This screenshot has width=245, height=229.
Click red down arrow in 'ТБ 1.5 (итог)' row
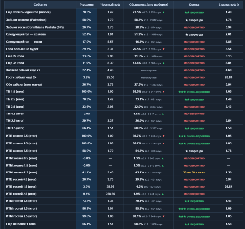point(164,92)

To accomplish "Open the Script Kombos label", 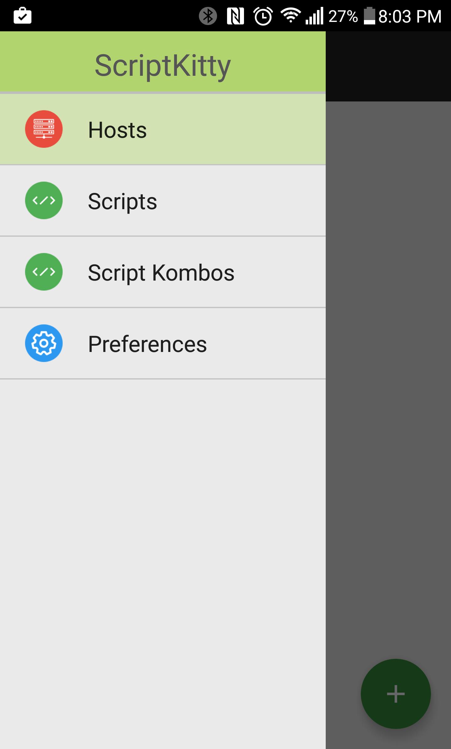I will tap(161, 272).
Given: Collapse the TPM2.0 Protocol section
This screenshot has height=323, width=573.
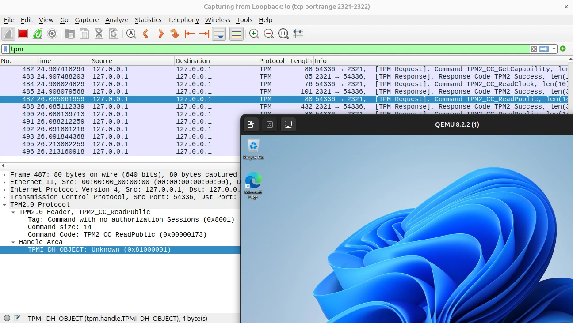Looking at the screenshot, I should [x=4, y=205].
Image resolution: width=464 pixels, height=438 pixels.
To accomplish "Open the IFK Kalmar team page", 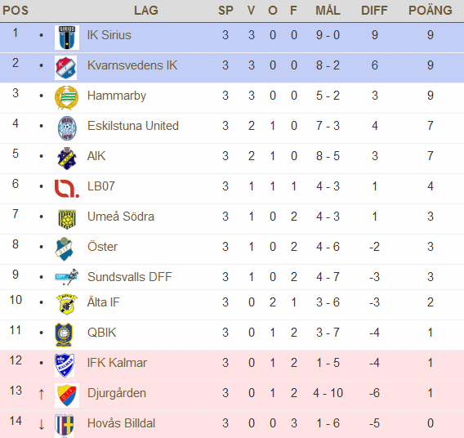I will click(x=117, y=363).
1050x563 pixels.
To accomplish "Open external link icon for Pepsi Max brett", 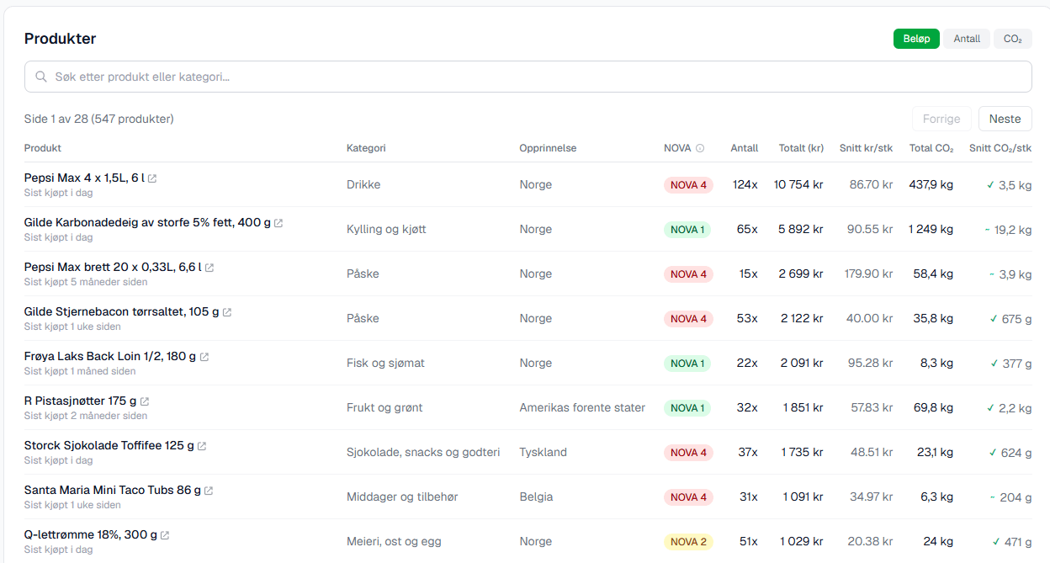I will 209,268.
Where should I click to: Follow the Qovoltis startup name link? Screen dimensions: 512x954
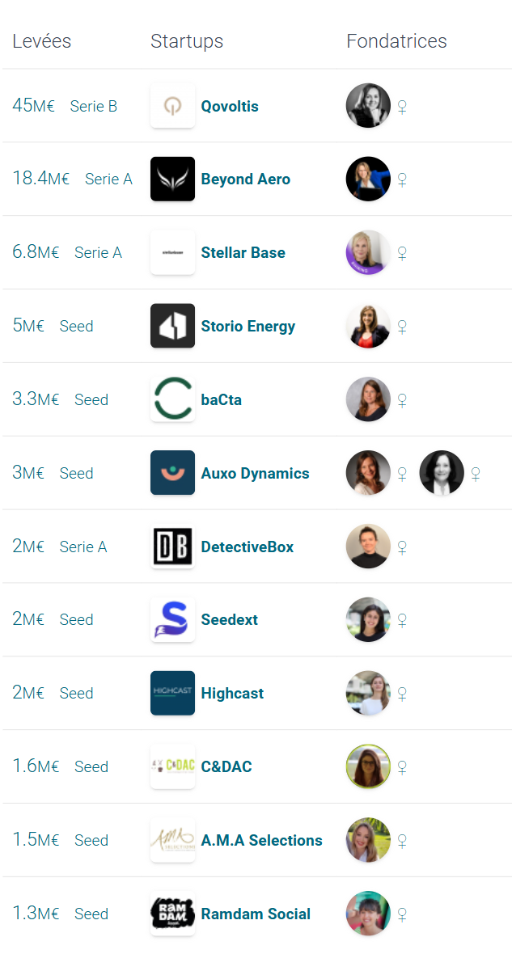coord(230,106)

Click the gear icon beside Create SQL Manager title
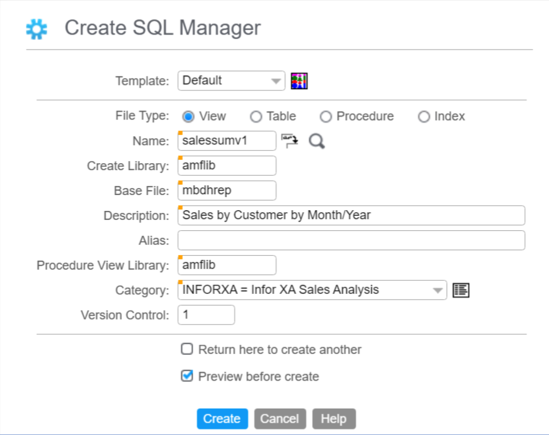[36, 28]
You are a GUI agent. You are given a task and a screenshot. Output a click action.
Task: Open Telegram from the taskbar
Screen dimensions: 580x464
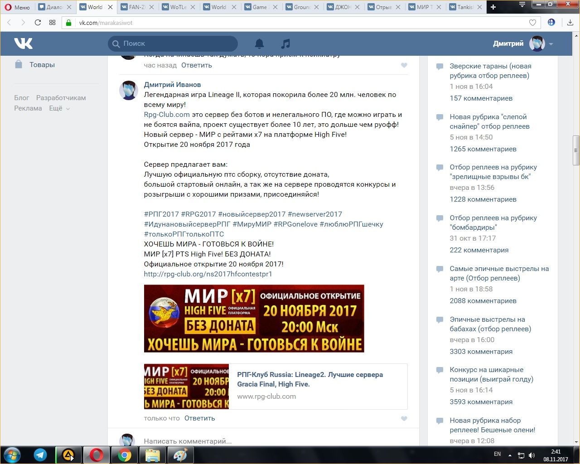[x=40, y=454]
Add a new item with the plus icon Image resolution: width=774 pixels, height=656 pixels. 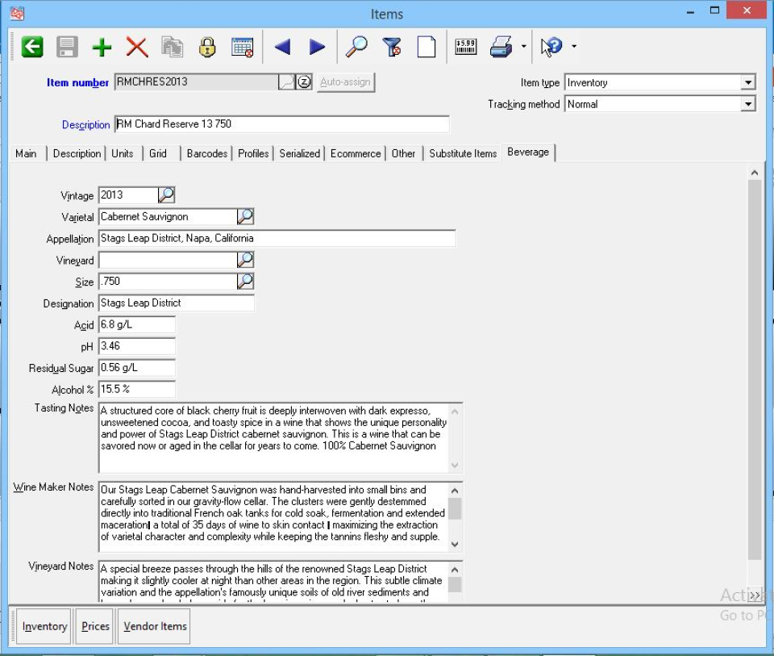click(x=101, y=46)
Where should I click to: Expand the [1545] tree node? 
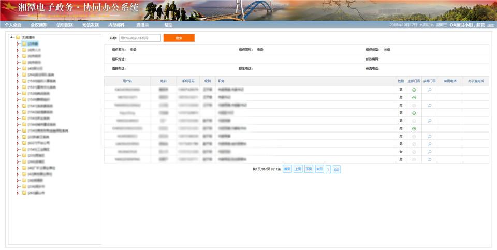tap(17, 149)
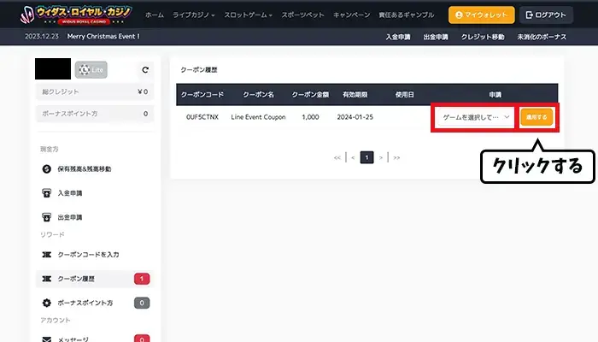Expand the ライブカジノ menu dropdown

coord(195,15)
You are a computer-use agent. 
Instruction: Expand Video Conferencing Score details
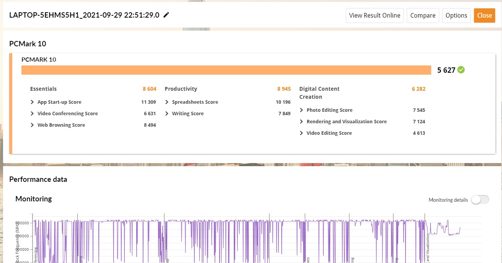[x=33, y=114]
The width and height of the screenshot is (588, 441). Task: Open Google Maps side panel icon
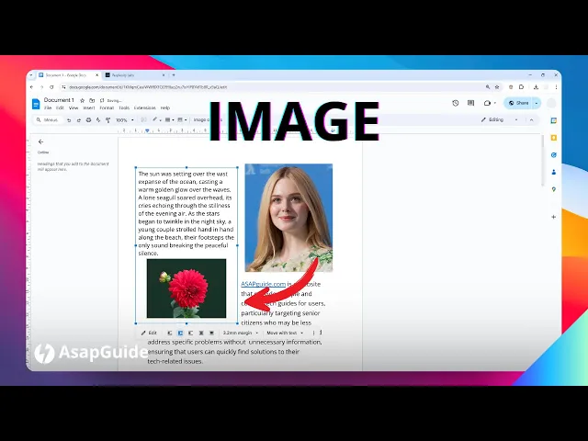553,189
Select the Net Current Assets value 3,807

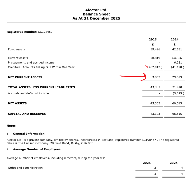pyautogui.click(x=156, y=77)
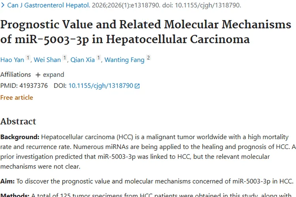Open author Wanting Fang's link
The width and height of the screenshot is (296, 197).
pos(124,60)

----------------------------------------

(Work task):
Leaving out every picture, extract verbatim the lines from the one containing "The width and height of the screenshot is (588, 441)." through the last line of the listing, inclusive.

(Answer to this problem):
The width and height of the screenshot is (588, 441). Task: Open Google Maps side panel icon
553,189
Select the Net Current Assets value 3,807

pyautogui.click(x=156, y=77)
Open author Wanting Fang's link
The width and height of the screenshot is (296, 197).
pos(124,60)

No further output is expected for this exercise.